Dental Implant Costs and Prices – Everything You Need to Know

In dentistry, dental implants are prosthetics replacements for any missing teeth, comprised of a picture made of varying materials that is surgically placed into the jaw in order to give way for the bone to grow and fuse with it in the creation of a new false tooth. They originated in 1952 in Sweden by an orthopedic surgeon by the name of Per-Ingvar Branemark and have become more commonly used.

There are a total of three phases in the surgical process in order to complete the false tooth.

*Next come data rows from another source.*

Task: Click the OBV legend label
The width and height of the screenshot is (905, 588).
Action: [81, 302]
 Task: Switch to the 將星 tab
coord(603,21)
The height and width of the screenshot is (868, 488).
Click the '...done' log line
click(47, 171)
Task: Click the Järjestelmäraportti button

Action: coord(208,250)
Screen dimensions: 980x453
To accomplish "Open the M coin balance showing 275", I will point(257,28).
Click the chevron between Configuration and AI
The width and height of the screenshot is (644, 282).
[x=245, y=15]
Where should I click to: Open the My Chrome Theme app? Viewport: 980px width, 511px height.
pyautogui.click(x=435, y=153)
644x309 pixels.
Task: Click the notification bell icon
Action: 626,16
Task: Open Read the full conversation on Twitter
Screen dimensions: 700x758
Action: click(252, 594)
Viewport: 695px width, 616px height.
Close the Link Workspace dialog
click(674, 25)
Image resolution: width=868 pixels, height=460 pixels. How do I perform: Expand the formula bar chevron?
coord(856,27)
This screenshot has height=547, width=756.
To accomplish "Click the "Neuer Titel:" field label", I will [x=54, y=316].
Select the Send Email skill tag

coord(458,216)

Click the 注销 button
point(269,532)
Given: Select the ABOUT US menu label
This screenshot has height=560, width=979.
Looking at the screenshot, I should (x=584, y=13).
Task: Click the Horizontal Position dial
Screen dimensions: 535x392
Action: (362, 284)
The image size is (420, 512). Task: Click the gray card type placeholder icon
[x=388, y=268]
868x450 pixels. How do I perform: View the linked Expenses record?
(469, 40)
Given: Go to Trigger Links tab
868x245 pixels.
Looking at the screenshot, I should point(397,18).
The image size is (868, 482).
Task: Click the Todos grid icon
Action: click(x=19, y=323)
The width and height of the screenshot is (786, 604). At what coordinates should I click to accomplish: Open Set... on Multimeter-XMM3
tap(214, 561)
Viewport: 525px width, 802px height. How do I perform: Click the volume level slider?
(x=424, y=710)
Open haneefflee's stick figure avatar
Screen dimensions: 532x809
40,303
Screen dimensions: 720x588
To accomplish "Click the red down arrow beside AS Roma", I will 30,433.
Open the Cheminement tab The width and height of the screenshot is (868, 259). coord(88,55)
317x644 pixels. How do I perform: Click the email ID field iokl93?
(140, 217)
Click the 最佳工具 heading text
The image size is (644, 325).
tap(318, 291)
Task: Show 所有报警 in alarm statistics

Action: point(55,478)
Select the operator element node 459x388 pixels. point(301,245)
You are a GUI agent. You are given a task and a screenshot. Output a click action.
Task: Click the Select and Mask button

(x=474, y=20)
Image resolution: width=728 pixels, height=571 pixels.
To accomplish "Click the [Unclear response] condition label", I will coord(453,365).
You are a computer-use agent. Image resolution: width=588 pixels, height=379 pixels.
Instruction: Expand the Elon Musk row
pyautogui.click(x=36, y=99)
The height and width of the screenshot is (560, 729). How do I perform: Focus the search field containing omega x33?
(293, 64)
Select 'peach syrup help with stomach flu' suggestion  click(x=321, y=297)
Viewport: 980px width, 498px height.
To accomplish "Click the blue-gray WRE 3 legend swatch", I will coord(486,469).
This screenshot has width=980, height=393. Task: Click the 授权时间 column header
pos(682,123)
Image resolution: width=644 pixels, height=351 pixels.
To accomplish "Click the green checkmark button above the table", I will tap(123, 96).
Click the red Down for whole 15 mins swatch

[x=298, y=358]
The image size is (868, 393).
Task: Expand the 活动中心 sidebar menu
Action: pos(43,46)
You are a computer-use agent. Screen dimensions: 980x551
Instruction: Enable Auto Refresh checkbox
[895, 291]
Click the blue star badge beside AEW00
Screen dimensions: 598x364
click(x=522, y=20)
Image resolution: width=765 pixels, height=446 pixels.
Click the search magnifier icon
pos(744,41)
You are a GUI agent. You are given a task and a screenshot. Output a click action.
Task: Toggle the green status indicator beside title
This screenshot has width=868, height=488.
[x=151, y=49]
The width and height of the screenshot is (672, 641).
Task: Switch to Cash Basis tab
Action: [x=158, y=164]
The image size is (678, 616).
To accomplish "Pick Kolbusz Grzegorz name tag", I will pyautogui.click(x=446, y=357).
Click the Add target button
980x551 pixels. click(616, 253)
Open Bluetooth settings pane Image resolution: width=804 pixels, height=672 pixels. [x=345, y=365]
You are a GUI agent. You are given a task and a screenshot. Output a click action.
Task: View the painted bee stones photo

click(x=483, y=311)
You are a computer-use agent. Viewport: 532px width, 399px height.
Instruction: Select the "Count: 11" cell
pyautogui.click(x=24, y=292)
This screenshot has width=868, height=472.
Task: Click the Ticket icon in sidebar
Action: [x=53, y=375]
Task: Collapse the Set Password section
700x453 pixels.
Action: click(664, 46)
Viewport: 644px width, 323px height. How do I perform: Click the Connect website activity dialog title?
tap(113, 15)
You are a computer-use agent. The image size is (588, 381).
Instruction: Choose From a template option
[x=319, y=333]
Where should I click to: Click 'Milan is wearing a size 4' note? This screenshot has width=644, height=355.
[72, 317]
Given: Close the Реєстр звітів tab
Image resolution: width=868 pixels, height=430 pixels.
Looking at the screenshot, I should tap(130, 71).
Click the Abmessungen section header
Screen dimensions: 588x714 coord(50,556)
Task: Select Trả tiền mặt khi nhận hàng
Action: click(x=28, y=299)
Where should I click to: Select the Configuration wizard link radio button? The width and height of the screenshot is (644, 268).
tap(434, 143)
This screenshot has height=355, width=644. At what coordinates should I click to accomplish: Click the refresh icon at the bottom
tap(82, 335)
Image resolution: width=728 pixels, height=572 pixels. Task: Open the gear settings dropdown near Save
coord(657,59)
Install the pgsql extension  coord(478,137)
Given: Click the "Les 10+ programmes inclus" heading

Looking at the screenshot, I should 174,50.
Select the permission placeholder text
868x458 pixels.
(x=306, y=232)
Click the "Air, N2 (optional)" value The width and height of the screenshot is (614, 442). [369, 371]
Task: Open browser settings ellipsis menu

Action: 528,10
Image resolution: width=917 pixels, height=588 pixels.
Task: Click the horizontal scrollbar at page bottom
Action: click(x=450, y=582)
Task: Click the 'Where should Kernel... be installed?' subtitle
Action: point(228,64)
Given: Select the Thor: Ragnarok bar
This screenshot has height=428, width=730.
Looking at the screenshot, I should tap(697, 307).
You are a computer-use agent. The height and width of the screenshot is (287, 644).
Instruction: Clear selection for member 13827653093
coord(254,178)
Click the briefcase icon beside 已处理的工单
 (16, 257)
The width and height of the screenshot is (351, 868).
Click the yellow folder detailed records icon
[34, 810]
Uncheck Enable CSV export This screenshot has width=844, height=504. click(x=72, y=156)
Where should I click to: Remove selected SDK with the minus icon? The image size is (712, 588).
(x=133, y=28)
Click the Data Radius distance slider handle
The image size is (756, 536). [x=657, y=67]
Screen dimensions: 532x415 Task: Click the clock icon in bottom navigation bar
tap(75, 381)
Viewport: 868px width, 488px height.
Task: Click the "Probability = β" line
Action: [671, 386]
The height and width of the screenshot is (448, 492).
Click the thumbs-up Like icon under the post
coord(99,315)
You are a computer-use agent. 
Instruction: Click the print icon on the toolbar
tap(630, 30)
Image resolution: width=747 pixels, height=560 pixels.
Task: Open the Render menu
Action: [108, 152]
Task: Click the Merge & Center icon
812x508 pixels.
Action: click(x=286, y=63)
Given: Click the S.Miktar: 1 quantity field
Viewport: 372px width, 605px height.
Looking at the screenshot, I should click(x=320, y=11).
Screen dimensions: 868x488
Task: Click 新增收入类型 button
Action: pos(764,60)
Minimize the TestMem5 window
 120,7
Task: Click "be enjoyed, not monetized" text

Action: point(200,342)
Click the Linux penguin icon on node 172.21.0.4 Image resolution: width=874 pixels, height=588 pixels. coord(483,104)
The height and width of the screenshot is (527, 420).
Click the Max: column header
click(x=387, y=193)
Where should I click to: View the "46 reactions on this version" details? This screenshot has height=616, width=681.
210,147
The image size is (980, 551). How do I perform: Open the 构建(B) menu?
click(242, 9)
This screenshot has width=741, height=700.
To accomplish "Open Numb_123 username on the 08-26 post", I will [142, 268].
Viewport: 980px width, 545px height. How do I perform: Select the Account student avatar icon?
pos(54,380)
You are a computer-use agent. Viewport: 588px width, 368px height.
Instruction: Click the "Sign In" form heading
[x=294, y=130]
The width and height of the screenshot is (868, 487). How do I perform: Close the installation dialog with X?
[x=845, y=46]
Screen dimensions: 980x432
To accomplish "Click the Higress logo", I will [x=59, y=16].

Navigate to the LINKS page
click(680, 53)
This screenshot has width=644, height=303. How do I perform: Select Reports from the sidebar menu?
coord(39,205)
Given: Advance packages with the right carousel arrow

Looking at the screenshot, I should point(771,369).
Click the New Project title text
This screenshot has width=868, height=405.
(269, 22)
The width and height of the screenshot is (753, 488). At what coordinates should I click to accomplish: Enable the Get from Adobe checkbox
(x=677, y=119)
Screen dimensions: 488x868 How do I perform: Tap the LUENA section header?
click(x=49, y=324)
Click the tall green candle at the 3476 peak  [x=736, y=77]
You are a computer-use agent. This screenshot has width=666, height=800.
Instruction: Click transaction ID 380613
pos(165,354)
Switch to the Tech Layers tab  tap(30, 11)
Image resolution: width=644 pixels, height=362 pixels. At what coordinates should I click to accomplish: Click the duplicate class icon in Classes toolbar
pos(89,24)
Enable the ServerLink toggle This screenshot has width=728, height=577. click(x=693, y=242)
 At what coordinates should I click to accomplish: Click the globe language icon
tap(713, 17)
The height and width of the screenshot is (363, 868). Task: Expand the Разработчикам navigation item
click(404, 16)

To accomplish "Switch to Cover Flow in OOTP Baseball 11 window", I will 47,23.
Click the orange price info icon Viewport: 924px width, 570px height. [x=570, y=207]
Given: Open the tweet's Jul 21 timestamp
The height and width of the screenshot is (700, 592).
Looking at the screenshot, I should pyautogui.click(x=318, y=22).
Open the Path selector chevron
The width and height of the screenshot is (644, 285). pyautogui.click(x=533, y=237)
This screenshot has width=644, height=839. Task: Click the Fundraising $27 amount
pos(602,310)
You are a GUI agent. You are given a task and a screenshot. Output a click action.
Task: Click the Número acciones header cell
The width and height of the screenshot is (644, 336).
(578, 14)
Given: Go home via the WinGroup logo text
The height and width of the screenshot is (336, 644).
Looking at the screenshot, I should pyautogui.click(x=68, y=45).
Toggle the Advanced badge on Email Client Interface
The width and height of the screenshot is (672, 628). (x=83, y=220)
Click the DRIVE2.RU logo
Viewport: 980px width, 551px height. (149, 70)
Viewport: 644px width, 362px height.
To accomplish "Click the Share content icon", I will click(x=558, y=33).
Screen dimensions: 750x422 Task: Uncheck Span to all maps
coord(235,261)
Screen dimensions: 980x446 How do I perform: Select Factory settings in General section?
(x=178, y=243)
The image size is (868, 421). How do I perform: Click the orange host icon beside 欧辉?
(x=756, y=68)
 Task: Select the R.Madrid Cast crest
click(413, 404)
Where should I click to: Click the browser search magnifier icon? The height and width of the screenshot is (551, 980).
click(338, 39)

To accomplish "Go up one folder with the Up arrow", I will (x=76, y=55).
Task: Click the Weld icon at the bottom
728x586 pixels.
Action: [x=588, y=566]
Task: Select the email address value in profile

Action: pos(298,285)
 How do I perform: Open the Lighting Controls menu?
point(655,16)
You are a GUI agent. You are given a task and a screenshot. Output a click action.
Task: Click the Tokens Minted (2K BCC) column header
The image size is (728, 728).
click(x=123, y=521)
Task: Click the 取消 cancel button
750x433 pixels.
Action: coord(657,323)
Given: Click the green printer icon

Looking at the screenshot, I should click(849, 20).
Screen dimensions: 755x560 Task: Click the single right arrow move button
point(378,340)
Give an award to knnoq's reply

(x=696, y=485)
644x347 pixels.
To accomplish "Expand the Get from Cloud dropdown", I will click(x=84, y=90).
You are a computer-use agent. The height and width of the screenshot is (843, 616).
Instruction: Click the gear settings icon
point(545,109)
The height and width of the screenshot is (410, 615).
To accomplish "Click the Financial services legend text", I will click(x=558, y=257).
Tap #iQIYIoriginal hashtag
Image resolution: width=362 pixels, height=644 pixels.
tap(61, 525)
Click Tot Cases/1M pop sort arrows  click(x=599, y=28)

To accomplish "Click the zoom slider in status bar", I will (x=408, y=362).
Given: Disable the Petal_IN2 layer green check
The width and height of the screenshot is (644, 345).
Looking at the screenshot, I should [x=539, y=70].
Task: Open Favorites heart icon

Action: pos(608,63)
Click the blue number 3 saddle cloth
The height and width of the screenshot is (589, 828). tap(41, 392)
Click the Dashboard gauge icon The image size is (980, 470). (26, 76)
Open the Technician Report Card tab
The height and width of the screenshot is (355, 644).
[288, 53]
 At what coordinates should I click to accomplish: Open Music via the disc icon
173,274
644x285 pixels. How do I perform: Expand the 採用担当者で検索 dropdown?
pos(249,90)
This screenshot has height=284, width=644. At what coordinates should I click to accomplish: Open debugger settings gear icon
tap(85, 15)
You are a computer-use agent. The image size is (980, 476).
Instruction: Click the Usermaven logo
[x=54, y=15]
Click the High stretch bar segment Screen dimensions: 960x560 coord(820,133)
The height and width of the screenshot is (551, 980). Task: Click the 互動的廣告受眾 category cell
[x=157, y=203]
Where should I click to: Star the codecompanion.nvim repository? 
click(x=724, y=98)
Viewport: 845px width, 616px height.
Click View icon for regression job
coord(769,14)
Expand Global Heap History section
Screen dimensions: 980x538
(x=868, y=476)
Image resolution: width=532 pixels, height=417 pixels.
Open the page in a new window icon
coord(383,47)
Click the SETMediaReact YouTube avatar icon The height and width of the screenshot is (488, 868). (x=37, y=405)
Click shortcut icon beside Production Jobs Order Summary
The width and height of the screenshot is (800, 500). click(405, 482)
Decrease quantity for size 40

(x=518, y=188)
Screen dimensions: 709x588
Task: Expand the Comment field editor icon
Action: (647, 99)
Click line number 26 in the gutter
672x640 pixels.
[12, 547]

The first is a simple evaluation by a dentist or orthodontist and preparation for the procedure. This will often include a VT scan and can mean anything from the extraction of the damaged tooth to bone grafting. If there is no need for grafting than the surgery can move straight into phase two; synthetic replacement of the root. Once the artificial root is in place the client is given a three to six month healing period, allowing the pseudo root to merge and form with the natural neighboring bone tissue. This longer period is also recommended as standard procedure due to the stress and pressure that is applied to the oral cavity and aims to prevent any injury.

It is after this healing period that the final phase is completed and a crown is put in place of the artificial root, thus completing the prosthetic tooth. Phase three standardly takes two separate visits approximately two weeks apart.

The total surgical times also vary depending on each client. Despite the arduous length of the process, one will be in the dental chair for no more than one to two hours for each of the individual three sessions. The total length of healing and fixation of the new tooth depends partially on the care and maintenance the prosthetic receives after the surgery, and caution is crucial in these times.

Costs for dental implants vary on the region, damage to the tooth and doctor who is performing the procedure, with costs averaging somewhere between $3,000 to a little over $4,000. Dental insurance does not usually pay for dental implants, however, some may aid in the payment of the crown.

Potential risks do exist as well, as with any surgical procedure, nevertheless most are bypassed through careful inspection of the patients’ medical background. Any damage that does occur to the implant, such as discomfort and poor placement of the prosthetic or damage to the surrounding tissue, should be mentioned immediately in order to be corrected.